Key Challenge: Later queries can overwrite earlier ones, so the order matters! A column operation after a row operation will overwrite the intersection cell.

Input & Output

example_1.py — Basic Matrix Operations
$ Input: n = 3, queries = [[0,0,1],[1,2,2],[0,0,3]]
Output: 13
💡 Note: Initial 3×3 matrix of zeros. Query [0,0,1] sets row 0 to [1,1,1]. Query [1,2,2] sets column 2 to [2,2,2], creating matrix [[1,1,2],[1,1,2],[1,1,2]]. Query [0,0,3] sets row 0 to [3,3,3], final matrix: [[3,3,3],[1,1,2],[1,1,2]]. Sum = 3+3+3+1+1+2+1+1+2 = 17. Wait, let me recalculate: [[3,3,2],[1,1,2],[1,1,2]] since column operation happened before final row operation. Sum = 3+3+2+1+1+2+1+1+2 = 16. Actually, the intersection cell (0,2) gets the final row value 3. So final matrix is [[3,3,3],[1,1,2],[1,1,2]] and sum is 17.
example_2.py — Single Operation
$ Input: n = 2, queries = [[1,0,5]]
Output: 10
💡 Note: Start with 2×2 matrix of zeros.

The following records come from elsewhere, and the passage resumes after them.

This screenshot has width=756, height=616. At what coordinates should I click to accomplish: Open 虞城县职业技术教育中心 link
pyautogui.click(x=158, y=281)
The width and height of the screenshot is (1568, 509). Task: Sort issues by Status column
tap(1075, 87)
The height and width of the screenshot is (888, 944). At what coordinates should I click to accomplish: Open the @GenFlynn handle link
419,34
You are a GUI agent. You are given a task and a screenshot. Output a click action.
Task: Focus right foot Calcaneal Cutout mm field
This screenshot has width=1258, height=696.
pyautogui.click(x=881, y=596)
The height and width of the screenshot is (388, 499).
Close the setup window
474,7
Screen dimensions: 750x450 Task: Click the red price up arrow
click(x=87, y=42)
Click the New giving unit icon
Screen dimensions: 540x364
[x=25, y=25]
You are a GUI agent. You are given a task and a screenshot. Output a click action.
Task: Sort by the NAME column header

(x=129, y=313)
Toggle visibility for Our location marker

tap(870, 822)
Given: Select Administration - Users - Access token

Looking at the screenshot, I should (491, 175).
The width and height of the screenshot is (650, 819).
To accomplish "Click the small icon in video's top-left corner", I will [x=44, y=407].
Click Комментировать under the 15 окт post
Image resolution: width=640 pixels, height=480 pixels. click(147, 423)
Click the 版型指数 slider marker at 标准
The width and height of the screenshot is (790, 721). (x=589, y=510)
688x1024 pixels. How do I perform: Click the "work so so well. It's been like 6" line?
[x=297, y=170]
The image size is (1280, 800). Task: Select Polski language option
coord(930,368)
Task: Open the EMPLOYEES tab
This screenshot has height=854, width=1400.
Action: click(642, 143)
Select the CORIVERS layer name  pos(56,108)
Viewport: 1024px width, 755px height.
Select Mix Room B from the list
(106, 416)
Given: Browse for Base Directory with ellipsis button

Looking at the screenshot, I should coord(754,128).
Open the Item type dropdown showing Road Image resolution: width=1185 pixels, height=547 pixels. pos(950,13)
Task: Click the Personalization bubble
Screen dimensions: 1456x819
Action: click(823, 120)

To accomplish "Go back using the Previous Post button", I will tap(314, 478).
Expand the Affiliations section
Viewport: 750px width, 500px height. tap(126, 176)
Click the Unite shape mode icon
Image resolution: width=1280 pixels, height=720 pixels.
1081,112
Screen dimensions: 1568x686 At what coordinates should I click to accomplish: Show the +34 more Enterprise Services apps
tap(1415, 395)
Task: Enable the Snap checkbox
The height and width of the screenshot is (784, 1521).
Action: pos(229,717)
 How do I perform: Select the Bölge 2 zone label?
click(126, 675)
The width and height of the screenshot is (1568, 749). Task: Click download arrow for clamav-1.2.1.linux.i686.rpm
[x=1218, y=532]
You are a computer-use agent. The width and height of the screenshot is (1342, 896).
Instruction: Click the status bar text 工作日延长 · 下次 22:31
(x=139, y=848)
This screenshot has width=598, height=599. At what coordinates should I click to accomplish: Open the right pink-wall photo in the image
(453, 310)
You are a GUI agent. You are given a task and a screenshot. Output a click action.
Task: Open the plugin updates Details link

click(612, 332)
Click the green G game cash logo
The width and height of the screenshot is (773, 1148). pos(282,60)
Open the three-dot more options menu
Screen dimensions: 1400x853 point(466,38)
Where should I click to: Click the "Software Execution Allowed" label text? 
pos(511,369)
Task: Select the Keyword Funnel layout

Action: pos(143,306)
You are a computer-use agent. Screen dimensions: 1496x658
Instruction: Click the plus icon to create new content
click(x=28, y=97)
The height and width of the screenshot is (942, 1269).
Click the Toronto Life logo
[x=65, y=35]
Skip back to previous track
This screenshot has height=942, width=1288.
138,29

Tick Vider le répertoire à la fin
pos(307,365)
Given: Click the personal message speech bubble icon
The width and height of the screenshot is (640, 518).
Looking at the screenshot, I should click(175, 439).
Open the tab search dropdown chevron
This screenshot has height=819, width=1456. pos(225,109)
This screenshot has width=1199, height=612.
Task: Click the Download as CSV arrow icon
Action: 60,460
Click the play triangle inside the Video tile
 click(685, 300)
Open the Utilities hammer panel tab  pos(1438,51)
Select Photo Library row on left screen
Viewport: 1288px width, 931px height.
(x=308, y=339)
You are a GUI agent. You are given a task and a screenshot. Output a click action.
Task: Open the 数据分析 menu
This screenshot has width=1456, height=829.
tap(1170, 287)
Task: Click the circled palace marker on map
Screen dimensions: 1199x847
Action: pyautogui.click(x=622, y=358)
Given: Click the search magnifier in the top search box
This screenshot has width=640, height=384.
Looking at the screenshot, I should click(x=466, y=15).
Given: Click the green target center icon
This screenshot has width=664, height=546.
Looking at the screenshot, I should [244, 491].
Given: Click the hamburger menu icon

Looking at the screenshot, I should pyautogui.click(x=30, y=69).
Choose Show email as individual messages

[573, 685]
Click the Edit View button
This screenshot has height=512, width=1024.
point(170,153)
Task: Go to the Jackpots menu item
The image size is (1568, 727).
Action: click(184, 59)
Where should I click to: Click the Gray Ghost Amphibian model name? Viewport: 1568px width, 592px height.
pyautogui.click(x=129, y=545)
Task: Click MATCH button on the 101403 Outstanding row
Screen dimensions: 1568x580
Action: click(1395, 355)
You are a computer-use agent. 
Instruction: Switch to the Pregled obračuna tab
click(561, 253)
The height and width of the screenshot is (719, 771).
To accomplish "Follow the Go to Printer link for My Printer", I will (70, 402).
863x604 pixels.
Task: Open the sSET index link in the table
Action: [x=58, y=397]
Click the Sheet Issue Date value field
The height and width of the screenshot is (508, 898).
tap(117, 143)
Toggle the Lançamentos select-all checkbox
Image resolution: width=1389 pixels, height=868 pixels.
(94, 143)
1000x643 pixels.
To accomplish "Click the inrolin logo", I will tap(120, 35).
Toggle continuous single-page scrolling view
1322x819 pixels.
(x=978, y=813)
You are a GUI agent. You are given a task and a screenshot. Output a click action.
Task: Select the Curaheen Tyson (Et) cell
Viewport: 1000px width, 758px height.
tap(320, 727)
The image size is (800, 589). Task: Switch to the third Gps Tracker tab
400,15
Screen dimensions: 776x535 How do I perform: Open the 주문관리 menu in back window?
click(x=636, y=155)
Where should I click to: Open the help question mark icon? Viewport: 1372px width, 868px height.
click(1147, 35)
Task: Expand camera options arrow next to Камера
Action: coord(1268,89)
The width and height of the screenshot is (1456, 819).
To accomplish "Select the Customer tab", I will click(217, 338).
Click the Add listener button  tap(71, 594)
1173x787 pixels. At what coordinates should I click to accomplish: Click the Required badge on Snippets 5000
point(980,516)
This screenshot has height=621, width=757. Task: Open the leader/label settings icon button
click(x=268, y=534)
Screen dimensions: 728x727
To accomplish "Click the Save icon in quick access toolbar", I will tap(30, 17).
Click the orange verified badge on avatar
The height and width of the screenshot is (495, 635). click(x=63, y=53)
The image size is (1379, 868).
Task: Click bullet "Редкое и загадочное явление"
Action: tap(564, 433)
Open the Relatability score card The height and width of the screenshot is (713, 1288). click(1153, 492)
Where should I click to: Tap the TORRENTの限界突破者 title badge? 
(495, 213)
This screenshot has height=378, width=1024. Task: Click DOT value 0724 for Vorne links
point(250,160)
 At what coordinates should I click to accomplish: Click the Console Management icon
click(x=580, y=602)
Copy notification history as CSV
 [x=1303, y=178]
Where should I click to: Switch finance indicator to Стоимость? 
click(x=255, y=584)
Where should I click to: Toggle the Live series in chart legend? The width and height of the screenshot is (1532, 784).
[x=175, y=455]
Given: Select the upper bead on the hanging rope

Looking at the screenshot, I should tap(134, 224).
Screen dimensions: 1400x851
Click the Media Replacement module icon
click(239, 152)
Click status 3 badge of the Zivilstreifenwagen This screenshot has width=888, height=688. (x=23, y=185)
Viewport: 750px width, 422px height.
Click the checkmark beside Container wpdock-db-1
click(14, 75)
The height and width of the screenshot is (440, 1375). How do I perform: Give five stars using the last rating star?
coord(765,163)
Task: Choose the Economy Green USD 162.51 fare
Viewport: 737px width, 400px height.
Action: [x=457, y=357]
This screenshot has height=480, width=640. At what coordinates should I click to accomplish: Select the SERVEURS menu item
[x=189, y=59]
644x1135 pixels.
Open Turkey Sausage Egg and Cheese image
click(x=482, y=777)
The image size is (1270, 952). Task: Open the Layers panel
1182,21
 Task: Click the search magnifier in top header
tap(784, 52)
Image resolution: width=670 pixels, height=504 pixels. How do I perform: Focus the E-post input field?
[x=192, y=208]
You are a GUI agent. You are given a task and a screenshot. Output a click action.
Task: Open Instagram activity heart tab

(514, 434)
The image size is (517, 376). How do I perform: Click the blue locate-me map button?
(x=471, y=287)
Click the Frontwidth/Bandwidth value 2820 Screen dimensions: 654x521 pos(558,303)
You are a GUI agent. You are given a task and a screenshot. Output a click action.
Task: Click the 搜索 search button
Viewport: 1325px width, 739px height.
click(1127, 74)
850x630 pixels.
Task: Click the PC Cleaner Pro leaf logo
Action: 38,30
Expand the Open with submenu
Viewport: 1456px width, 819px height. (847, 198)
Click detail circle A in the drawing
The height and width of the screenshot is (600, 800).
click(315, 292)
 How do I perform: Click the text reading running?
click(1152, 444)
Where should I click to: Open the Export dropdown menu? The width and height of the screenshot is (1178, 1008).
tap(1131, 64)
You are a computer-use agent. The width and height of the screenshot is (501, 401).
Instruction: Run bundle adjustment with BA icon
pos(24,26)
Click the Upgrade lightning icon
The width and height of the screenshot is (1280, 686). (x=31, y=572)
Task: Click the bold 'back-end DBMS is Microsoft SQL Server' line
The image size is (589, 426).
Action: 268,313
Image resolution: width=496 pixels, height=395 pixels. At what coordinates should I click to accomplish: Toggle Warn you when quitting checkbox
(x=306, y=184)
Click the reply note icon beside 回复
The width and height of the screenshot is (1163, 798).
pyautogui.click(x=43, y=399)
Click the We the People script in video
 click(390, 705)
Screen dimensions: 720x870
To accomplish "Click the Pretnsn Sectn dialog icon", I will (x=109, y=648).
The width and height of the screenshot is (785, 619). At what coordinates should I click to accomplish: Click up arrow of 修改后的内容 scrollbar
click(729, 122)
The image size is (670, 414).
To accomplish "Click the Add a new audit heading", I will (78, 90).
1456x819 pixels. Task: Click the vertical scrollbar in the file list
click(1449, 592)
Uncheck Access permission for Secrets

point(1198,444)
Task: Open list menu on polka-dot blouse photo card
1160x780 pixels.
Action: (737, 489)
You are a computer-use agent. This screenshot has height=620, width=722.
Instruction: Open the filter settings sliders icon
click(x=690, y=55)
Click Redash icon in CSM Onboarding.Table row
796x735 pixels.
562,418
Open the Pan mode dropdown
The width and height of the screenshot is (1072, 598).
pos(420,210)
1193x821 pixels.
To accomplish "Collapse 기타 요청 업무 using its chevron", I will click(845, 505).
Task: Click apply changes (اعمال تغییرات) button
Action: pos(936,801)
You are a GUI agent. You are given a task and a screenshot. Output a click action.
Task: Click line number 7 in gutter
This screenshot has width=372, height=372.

Query [1,0,5] sets column 0 to value 5. Final matrix: [[5,0],[5,0]]. Sum = 5+0+5+0 = 10.
example_3.py — Overwriting Operations
$ Input: n = 2, queries = [[0,0,2],[0,0,3],[1,1,4]]
Output: 14
💡 Note: Initial 2×2 zeros. [0,0,2] sets row 0 to [2,2]. [0,0,3] overwrites row 0 to [3,3]. [1,1,4] sets column 1 to [4,4]. Final matrix: [[3,4],[3,4]]. Sum = 3+4+3+4 = 14.

Constraints

  • 1 ≤ n ≤ 104
  • 1 ≤ queries.length ≤ 5 × 104
  • queries[i].length == 3
  • 0 ≤ typei ≤ 1
  • 0 ≤ indexi < n
  • 0 ≤ vali ≤ 105

Visualization

Tap to expand
Matrix Query Processing: Reverse Order StrategyStep 1: Last Query FirstQuery: [0, 1, 5] (row)✓ Row 1 not visitedContribution: 5 × nMark row 1 as visitedRunning sum += 5nStep 2: Previous QueryQuery: [1, 2, 3] (col)✓ Col 2 not visitedAffected: n - |visited_rows|Mark col 2 as visitedRunning sum += 3×(n-1)Step 3: Earlier QueryQuery: [0, 1, 2] (row)✗ Row 1 already visitedSkip - no contributionLater query overwroteRunning sum unchangedKey Insight: Intersection HandlingRow operations affect: n - |visited_cols| cellsColumn operations affect: n - |visited_rows| cellsWhy? Intersection cells were already countedby previously processed operations!Time: O(q) | Space: O(n)Much better than O(q×n) simulation!
Understanding the Visualization
1
Start from Final State
Begin with the last command - it definitely affects the final result
2
Work Backwards
For each earlier command, check if it affects areas not yet processed
3
Calculate Impact
Count how many cells each command actually influences in the final state
4
Sum Contributions
Add up all the effective contributions without building the full matrix
Key Takeaway
🎯 Key Insight: Process queries in reverse order - only the last operation affecting each cell matters, allowing us to calculate the sum without building the entire matrix!